If your birth was never registered at all, perhaps because of a home birth that was never reported, or records that were lost in a disaster, you can file for a delayed birth registration. This is more involved than ordering a regular copy because you’re essentially asking the state to create a record that doesn’t exist yet.
The process typically requires you to submit an application to the state registrar along with multiple pieces of documentary evidence proving the facts of your birth. States commonly require at least two or three supporting documents, such as baptismal records, school enrollment records, census records, hospital records, immunization records, or affidavits from people with personal knowledge of the birth. These documents generally must be originals or certified copies, and they need to have been created relatively early in life to be credible.
A delayed registration that was filed more than a year after birth will be noted on the certificate itself.

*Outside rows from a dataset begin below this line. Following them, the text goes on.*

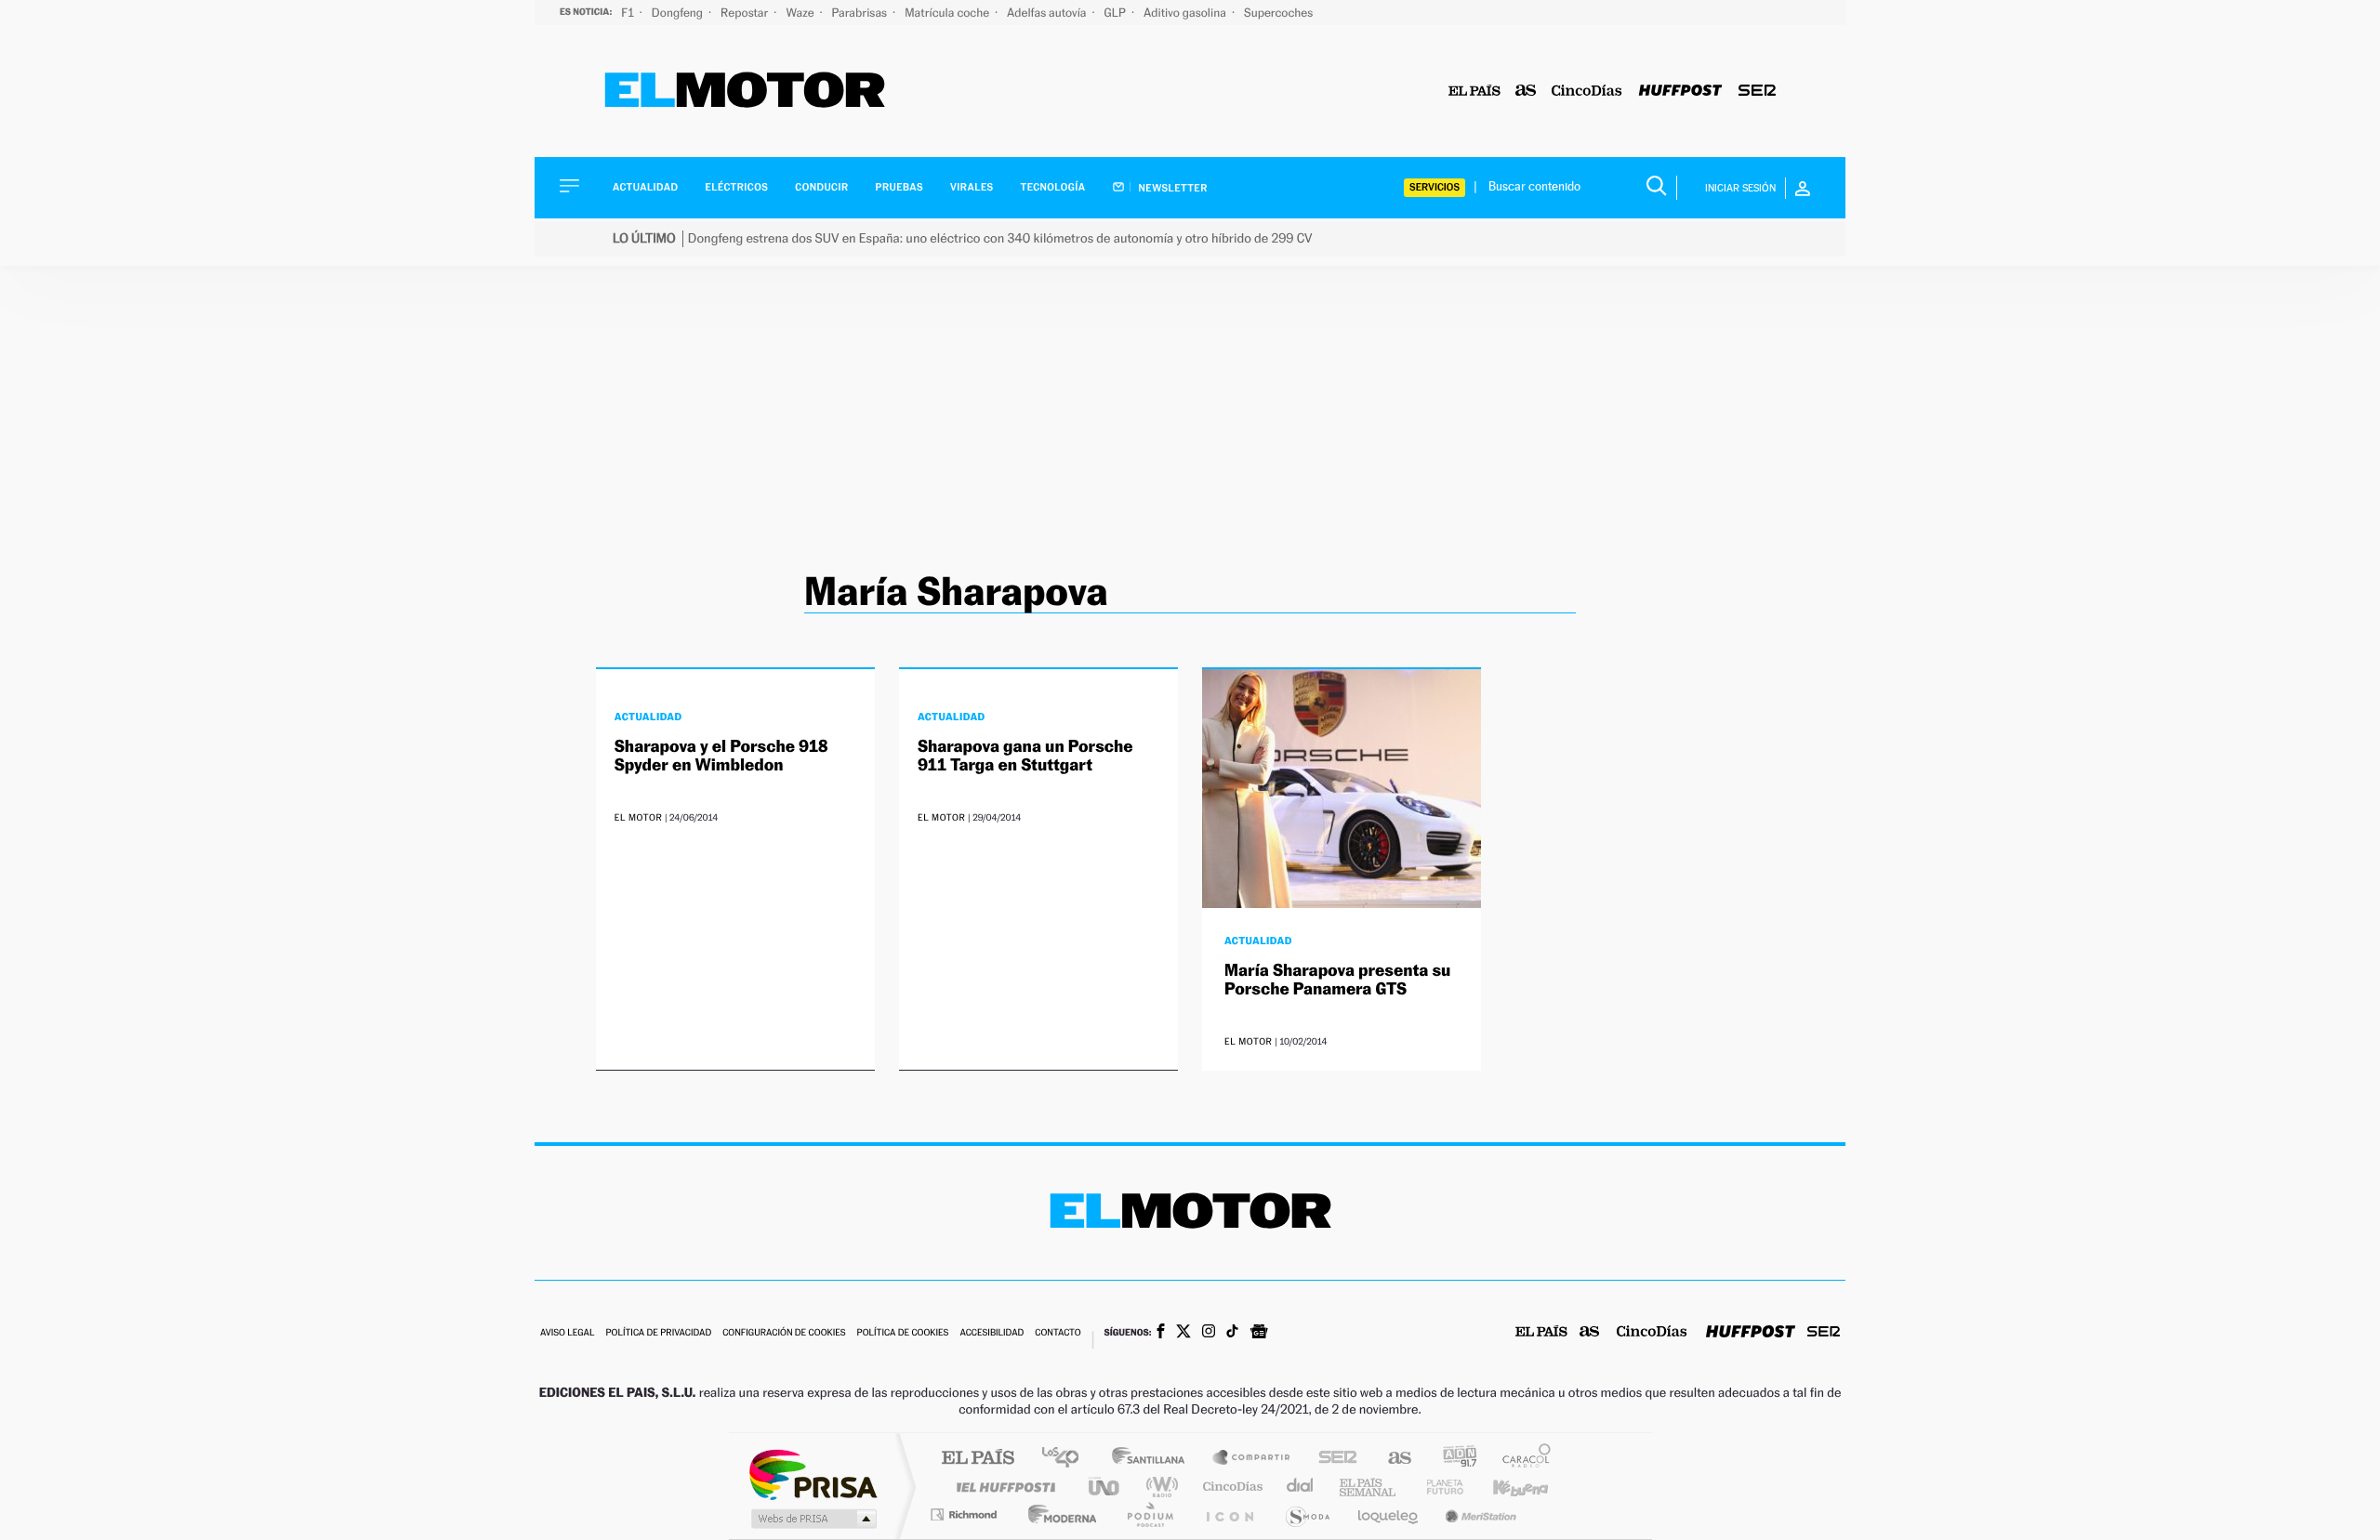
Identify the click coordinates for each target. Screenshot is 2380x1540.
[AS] (1526, 91)
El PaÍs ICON (1229, 1514)
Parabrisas (861, 13)
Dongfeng (679, 13)
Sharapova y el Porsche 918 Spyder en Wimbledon (721, 756)
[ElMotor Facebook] (1161, 1332)
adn (1452, 1458)
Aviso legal (567, 1333)
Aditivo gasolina (1186, 13)
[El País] (1474, 91)
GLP (1116, 13)
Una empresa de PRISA (812, 1473)
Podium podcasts (1149, 1514)
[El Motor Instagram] (1208, 1332)
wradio (1159, 1486)
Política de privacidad (658, 1333)
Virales (971, 187)
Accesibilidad (991, 1333)
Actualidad (645, 187)
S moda (1307, 1514)
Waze (801, 13)
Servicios (1434, 187)
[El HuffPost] (1680, 91)
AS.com (1391, 1458)
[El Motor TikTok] (1232, 1332)
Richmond (966, 1514)
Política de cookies (903, 1333)
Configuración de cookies (783, 1333)
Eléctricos (736, 187)
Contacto (1057, 1333)
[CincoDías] (1587, 91)
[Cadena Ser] (1757, 91)
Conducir (821, 187)
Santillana (1153, 1458)
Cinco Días (1230, 1486)
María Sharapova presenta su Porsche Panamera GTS (1337, 980)
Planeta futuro (1437, 1486)
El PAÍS (977, 1458)
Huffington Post (1002, 1486)
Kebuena (1504, 1486)
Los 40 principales (1067, 1458)
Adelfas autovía (1048, 13)
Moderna (1057, 1514)
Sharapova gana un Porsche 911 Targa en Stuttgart (1025, 756)
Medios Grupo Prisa (812, 1518)
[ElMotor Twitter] (1183, 1333)
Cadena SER (1332, 1458)
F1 (629, 13)
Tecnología (1053, 187)
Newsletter (1172, 187)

As mentioned above, the State Department may request additional supporting evidence if you use a delayed-registration certificate for a passport application.4U.S. Department of State. Get Citizenship Evidence for a U.S. Passport
When an adoption is finalized, the original birth certificate is sealed and replaced with an amended version showing the adoptive parents’ names. Accessing the original record is one of the most legally complex areas of vital records law, and the rules vary dramatically from state to state.

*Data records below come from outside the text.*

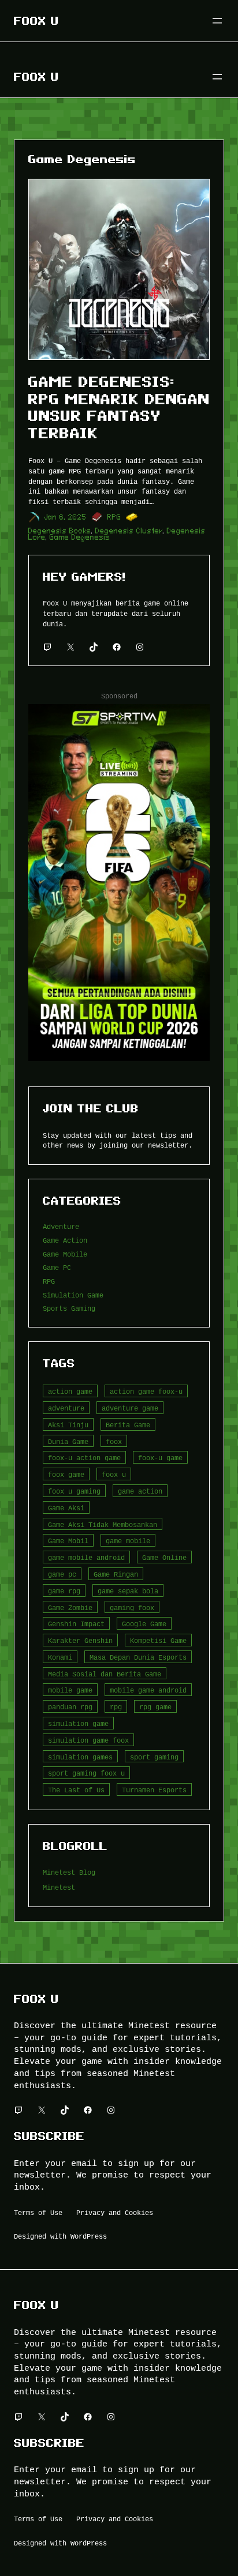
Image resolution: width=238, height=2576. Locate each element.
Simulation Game (73, 1295)
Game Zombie (70, 1607)
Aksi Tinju (68, 1424)
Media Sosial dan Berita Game (104, 1673)
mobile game (70, 1690)
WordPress (88, 2236)
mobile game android (148, 1690)
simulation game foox (88, 1740)
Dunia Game (68, 1441)
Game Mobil (68, 1540)
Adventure (61, 1226)
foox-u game (160, 1457)
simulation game (78, 1723)
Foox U (36, 20)
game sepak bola (128, 1590)
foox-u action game (84, 1457)
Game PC (57, 1267)
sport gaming (154, 1757)
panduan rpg (70, 1706)
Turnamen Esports (154, 1789)
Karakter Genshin (80, 1640)
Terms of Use (38, 2212)
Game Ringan (116, 1574)
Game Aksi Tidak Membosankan (102, 1524)
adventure (66, 1408)
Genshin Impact (76, 1623)
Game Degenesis (80, 537)
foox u (114, 1474)
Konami (60, 1657)
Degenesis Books (59, 531)
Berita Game (128, 1424)
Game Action (65, 1240)
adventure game (130, 1408)
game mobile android (86, 1557)
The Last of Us (76, 1789)
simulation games (80, 1757)
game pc (62, 1574)
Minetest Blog (69, 1872)
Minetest (59, 1887)
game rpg (64, 1590)
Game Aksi (66, 1507)
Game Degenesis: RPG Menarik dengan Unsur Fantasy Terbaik (119, 407)
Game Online (164, 1557)
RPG (114, 517)
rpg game (155, 1706)
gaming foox (132, 1607)
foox (114, 1441)
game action (140, 1491)
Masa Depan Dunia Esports (138, 1657)
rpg (116, 1706)
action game (70, 1391)
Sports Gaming (69, 1308)
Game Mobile (65, 1254)
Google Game (144, 1623)
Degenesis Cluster (129, 531)
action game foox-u (146, 1391)
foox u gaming (74, 1491)
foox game (66, 1474)
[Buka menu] (217, 21)
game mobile (128, 1540)
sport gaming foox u (86, 1773)
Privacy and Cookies (114, 2212)
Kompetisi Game (158, 1640)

A growing number of states have passed laws allowing adult adoptees to request their original birth certificates without a court order. In these states, you simply contact the vital records office once you reach the qualifying age (usually 18 or 21) and request the original. Other states keep records sealed entirely and require a court order showing “good cause” before the original certificate can be released. A handful of states use intermediate systems like mutual consent registries, where both the adoptee and birth parent must independently register their willingness to share information before records are opened.
If you’re an adult adoptee trying to access your original record, start by checking whether your birth state has an open-access law. If it does, the process may be as straightforward as filling out a form. If it doesn’t, you’ll likely need to petition the court in the county where the adoption was finalized.

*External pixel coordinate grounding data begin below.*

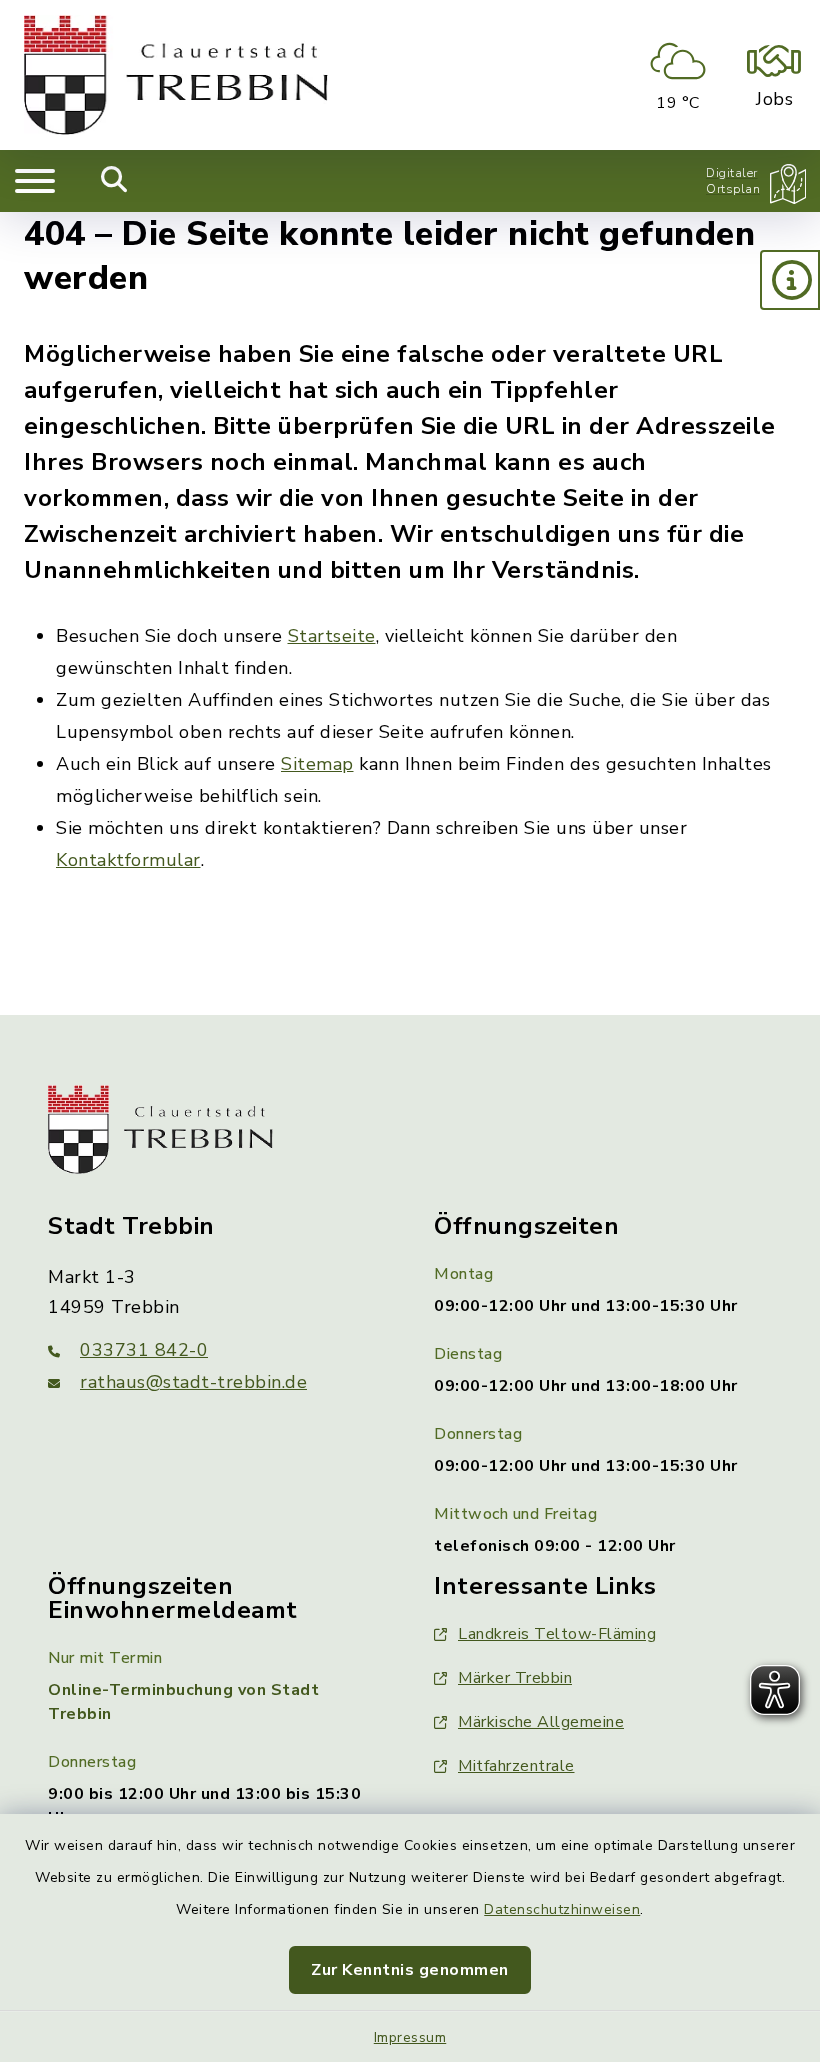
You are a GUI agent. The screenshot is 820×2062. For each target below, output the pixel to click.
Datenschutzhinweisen (562, 1909)
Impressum (410, 2037)
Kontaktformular (128, 860)
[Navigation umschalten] (35, 181)
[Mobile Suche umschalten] (114, 181)
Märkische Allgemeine (541, 1722)
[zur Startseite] (176, 75)
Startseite (332, 636)
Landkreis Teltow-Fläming (557, 1634)
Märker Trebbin (515, 1678)
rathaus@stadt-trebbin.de (193, 1382)
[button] (790, 280)
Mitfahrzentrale (516, 1766)
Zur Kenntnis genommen (410, 1970)
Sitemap (317, 764)
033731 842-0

If you need to use your birth certificate in another country, such as for a work visa, foreign marriage, or dual citizenship application, the receiving country will likely require an apostille. An apostille is a standardized authentication stamp that verifies the document was legitimately issued by a government authority. It exists under the Hague Apostille Convention, which over 125 countries have joined.5HCCH. Convention of 5 October 1961 Abolishing the Requirement of Legalisation for Foreign Public Documents – Status Table
For birth certificates and other state-issued documents, the apostille is issued by the Secretary of State’s office (or equivalent) in the state that issued the certificate. You send them the certified copy along with a cover sheet identifying the destination country, pay a fee (commonly around $10 to $25 per document), and they attach the apostille. If the destination country is not a party to the Hague Convention, you’ll need a longer process called full legalization, which involves authentication by both the Secretary of State and the foreign country’s embassy or consulate in the United States.
The apostille goes on a certified copy of your birth certificate, not on the original record itself. Order an extra certified copy specifically for this purpose so you don’t tie up the copy you use domestically.